— BEGIN —

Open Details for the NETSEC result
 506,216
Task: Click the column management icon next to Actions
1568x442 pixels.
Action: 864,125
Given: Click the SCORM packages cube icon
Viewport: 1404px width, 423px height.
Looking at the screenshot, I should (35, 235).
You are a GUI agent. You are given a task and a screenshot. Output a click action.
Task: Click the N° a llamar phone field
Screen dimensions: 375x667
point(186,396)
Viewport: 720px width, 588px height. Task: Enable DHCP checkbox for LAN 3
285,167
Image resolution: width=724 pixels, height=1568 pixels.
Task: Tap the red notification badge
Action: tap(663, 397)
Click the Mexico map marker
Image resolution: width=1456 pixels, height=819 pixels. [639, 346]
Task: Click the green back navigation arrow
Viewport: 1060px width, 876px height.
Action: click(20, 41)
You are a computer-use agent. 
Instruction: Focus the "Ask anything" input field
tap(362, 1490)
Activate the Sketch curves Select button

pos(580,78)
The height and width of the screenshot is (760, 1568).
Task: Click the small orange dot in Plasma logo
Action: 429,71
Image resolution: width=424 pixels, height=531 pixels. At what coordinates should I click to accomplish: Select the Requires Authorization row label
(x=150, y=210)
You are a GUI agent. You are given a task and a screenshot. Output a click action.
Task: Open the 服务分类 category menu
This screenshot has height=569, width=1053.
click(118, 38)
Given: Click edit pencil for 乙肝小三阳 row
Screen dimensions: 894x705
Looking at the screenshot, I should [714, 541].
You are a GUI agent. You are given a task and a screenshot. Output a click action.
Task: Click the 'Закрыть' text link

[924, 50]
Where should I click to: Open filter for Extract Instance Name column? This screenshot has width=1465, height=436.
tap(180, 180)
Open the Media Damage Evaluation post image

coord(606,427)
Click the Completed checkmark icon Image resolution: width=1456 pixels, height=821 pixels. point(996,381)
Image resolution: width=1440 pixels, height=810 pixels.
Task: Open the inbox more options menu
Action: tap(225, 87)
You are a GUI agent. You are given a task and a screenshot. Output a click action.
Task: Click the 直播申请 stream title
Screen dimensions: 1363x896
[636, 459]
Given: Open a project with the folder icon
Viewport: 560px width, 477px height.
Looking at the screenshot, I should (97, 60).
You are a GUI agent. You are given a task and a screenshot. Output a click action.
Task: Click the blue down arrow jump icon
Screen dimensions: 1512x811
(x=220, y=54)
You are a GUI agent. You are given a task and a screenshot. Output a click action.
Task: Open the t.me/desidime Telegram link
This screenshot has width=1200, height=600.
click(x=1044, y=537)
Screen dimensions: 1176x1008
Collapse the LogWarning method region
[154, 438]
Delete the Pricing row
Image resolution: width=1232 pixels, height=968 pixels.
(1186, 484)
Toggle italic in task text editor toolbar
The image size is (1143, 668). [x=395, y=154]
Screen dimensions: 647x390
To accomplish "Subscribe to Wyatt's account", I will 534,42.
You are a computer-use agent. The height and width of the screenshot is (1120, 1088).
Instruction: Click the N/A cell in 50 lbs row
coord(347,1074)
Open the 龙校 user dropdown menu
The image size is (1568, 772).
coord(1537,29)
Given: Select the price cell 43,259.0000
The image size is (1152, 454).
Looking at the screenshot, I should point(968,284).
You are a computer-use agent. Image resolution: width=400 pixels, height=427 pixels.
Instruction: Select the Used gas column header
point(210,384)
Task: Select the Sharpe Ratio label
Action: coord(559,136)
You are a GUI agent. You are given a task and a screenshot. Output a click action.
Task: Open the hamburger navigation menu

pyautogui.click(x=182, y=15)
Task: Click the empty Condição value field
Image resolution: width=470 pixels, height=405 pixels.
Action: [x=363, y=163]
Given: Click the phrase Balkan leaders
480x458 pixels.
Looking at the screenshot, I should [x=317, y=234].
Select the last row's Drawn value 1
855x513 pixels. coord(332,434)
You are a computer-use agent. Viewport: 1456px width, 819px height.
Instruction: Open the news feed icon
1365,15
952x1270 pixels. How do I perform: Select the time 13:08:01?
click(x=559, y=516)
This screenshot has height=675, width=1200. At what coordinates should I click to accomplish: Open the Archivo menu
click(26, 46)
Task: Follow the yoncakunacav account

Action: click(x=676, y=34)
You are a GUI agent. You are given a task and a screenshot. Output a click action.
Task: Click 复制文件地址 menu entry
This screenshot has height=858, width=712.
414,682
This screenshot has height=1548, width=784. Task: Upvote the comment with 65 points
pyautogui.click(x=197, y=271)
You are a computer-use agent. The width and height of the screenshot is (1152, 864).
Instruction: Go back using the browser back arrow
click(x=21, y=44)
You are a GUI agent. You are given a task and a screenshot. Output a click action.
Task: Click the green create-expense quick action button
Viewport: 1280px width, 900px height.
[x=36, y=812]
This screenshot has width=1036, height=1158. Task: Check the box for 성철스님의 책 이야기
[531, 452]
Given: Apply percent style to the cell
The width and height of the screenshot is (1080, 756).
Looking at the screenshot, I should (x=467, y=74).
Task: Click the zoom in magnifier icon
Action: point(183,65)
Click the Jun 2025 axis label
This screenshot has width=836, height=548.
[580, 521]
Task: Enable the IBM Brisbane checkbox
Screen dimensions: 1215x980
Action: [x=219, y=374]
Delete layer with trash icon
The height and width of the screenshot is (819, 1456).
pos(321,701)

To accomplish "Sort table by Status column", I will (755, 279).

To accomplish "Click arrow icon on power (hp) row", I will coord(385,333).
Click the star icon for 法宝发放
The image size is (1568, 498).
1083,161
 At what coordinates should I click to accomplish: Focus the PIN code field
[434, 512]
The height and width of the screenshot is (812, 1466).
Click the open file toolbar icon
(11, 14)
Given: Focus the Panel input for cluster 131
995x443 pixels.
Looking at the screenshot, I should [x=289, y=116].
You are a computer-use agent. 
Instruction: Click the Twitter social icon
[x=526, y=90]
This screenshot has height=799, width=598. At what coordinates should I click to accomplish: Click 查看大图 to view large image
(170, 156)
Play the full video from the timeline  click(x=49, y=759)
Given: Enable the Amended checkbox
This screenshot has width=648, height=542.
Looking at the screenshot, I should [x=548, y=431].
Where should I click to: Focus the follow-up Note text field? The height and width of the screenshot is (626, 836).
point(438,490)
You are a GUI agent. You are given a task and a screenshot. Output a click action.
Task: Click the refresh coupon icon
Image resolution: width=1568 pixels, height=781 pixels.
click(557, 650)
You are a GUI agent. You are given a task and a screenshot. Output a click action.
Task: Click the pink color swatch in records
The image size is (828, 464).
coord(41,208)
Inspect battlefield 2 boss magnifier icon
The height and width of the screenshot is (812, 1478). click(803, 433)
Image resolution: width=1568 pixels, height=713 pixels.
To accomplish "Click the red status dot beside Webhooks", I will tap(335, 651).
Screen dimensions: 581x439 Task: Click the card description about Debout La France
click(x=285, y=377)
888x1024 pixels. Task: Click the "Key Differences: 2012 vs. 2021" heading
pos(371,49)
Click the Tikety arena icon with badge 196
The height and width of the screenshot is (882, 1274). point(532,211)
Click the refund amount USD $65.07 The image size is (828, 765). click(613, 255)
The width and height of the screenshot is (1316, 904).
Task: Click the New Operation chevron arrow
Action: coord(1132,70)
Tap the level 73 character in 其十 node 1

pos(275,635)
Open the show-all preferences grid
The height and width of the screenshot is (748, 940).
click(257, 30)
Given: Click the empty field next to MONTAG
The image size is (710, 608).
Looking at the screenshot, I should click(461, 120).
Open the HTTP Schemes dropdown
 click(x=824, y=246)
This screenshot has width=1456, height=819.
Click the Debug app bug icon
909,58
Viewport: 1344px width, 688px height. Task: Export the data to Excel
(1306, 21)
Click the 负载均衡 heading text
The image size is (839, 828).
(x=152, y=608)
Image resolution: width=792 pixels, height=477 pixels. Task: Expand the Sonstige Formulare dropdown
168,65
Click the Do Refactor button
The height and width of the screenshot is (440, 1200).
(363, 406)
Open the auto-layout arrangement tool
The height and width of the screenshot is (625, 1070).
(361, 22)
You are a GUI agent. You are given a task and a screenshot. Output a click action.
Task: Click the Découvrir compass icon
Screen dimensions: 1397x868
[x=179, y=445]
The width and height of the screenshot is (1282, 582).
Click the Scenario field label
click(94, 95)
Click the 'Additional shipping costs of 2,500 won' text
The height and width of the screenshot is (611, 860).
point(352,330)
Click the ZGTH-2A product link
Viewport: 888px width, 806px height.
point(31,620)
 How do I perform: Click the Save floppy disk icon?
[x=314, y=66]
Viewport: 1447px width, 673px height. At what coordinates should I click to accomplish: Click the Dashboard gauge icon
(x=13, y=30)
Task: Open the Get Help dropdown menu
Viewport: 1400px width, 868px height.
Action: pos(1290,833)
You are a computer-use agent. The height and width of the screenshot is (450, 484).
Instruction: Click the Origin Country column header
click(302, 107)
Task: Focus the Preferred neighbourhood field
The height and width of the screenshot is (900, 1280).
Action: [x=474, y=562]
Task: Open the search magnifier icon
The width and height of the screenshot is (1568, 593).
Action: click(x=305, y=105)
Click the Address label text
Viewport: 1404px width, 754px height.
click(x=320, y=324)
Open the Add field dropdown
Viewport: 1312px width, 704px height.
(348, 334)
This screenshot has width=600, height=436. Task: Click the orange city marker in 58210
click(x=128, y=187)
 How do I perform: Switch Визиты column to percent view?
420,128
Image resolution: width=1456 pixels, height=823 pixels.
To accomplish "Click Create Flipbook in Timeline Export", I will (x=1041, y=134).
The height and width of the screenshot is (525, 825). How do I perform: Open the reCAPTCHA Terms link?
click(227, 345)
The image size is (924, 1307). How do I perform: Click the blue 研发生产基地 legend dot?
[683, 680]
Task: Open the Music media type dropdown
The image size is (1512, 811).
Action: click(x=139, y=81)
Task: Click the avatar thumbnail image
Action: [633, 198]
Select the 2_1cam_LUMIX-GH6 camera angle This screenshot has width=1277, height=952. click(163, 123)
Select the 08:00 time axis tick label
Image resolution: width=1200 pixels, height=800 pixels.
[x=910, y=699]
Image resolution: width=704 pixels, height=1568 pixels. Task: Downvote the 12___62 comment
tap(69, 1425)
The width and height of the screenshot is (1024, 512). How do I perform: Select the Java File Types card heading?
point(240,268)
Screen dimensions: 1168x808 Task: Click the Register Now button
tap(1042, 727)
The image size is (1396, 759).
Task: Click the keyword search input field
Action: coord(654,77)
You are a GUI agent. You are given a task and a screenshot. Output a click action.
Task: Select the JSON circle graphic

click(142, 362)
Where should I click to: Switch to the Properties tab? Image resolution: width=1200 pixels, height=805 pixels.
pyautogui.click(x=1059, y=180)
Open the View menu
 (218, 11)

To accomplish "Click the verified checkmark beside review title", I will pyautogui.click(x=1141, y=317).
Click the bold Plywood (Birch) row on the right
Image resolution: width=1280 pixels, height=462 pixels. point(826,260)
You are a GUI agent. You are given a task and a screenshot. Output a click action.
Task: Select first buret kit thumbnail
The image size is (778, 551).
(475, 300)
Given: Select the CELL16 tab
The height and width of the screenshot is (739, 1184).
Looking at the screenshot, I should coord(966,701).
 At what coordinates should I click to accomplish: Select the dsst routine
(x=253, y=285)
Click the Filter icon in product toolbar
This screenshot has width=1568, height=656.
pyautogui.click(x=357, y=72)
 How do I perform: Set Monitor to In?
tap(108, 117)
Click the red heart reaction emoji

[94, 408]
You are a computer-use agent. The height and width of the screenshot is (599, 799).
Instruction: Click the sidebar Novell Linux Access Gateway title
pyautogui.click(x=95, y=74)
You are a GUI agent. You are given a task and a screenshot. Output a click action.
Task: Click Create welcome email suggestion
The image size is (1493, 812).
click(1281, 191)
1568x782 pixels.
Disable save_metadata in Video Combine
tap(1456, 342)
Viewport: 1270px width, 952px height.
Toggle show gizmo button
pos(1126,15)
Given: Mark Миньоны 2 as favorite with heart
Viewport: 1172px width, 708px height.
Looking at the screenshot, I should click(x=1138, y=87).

— END —

[Task brief]: Can you arrange everything in the listing above, from the line containing "Inspect battlefield 2 boss magnifier icon" down to the line containing "The height and width of the screenshot is (882, 1274).", as a numbered list, leaving out any blank lines?

[Finished exercise]:
1. Inspect battlefield 2 boss magnifier icon
2. The height and width of the screenshot is (812, 1478). click(803, 433)
3. Image resolution: width=1568 pixels, height=713 pixels.
4. To accomplish "Click the red status dot beside Webhooks", I will tap(335, 651).
5. Screen dimensions: 581x439 Task: Click the card description about Debout La France
6. click(x=285, y=377)
7. 888x1024 pixels. Task: Click the "Key Differences: 2012 vs. 2021" heading
8. pos(371,49)
9. Click the Tikety arena icon with badge 196
10. The height and width of the screenshot is (882, 1274). point(532,211)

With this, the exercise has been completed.